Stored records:
★ ★ ★
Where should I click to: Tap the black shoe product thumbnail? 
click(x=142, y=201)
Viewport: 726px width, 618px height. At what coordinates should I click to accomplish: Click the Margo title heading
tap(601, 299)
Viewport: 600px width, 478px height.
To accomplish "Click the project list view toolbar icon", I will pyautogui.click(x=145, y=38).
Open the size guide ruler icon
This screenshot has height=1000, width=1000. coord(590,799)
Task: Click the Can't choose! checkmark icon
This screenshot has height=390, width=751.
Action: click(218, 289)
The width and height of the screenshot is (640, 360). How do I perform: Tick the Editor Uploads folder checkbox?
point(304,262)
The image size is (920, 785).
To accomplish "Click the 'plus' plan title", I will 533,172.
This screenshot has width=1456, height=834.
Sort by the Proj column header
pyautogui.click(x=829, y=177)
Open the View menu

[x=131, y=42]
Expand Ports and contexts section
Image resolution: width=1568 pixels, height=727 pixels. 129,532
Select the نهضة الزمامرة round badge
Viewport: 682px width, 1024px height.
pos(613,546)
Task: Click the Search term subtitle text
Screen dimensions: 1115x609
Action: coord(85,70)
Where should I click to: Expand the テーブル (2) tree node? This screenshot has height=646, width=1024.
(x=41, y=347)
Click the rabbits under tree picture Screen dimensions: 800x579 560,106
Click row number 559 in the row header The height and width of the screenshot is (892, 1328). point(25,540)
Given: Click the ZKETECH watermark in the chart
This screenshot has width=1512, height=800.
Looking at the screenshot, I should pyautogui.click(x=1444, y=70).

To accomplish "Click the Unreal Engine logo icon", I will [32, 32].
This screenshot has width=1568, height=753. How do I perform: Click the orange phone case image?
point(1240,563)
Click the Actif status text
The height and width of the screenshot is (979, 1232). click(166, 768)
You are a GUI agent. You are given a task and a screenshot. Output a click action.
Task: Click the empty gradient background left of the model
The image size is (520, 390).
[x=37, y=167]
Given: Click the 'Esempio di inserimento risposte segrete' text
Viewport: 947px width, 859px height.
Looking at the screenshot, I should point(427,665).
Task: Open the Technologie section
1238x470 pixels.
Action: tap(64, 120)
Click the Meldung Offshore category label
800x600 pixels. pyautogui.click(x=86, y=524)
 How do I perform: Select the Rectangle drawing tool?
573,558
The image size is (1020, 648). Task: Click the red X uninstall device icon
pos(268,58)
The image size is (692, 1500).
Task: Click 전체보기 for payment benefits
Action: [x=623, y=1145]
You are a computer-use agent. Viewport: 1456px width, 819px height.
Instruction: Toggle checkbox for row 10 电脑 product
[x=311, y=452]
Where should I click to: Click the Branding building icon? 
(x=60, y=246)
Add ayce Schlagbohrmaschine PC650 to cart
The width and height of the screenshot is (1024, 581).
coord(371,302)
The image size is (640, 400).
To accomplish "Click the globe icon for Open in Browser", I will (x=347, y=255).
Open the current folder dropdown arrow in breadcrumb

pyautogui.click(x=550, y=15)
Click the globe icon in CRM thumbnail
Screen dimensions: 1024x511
★ ★ ★
Problem — Could you restate every entry above word for word?

Solution below —
Where should I click to: Tap the black shoe product thumbnail? 
click(x=142, y=201)
Viewport: 726px width, 618px height. At what coordinates should I click to accomplish: Click the Margo title heading
tap(601, 299)
Viewport: 600px width, 478px height.
To accomplish "Click the project list view toolbar icon", I will pyautogui.click(x=145, y=38).
Open the size guide ruler icon
This screenshot has height=1000, width=1000. coord(590,799)
Task: Click the Can't choose! checkmark icon
This screenshot has height=390, width=751.
Action: click(218, 289)
The width and height of the screenshot is (640, 360). How do I perform: Tick the Editor Uploads folder checkbox?
point(304,262)
The image size is (920, 785).
To accomplish "Click the 'plus' plan title", I will 533,172.
This screenshot has width=1456, height=834.
Sort by the Proj column header
pyautogui.click(x=829, y=177)
Open the View menu

[x=131, y=42]
Expand Ports and contexts section
Image resolution: width=1568 pixels, height=727 pixels. 129,532
Select the نهضة الزمامرة round badge
Viewport: 682px width, 1024px height.
pos(613,546)
Task: Click the Search term subtitle text
Screen dimensions: 1115x609
Action: coord(85,70)
Where should I click to: Expand the テーブル (2) tree node? This screenshot has height=646, width=1024.
(x=41, y=347)
Click the rabbits under tree picture Screen dimensions: 800x579 560,106
Click row number 559 in the row header The height and width of the screenshot is (892, 1328). point(25,540)
Given: Click the ZKETECH watermark in the chart
This screenshot has width=1512, height=800.
Looking at the screenshot, I should pyautogui.click(x=1444, y=70).

To accomplish "Click the Unreal Engine logo icon", I will [32, 32].
This screenshot has width=1568, height=753. How do I perform: Click the orange phone case image?
point(1240,563)
Click the Actif status text
The height and width of the screenshot is (979, 1232). click(166, 768)
You are a GUI agent. You are given a task and a screenshot. Output a click action.
Task: Click the empty gradient background left of the model
The image size is (520, 390).
[x=37, y=167]
Given: Click the 'Esempio di inserimento risposte segrete' text
Viewport: 947px width, 859px height.
Looking at the screenshot, I should point(427,665).
Task: Open the Technologie section
1238x470 pixels.
Action: tap(64, 120)
Click the Meldung Offshore category label
800x600 pixels. pyautogui.click(x=86, y=524)
 How do I perform: Select the Rectangle drawing tool?
573,558
The image size is (1020, 648). Task: Click the red X uninstall device icon
pos(268,58)
The image size is (692, 1500).
Task: Click 전체보기 for payment benefits
Action: [x=623, y=1145]
You are a computer-use agent. Viewport: 1456px width, 819px height.
Instruction: Toggle checkbox for row 10 电脑 product
[x=311, y=452]
Where should I click to: Click the Branding building icon? 
(x=60, y=246)
Add ayce Schlagbohrmaschine PC650 to cart
The width and height of the screenshot is (1024, 581).
coord(371,302)
The image size is (640, 400).
To accomplish "Click the globe icon for Open in Browser", I will (x=347, y=255).
Open the current folder dropdown arrow in breadcrumb

pyautogui.click(x=550, y=15)
Click the globe icon in CRM thumbnail
Screen dimensions: 1024x511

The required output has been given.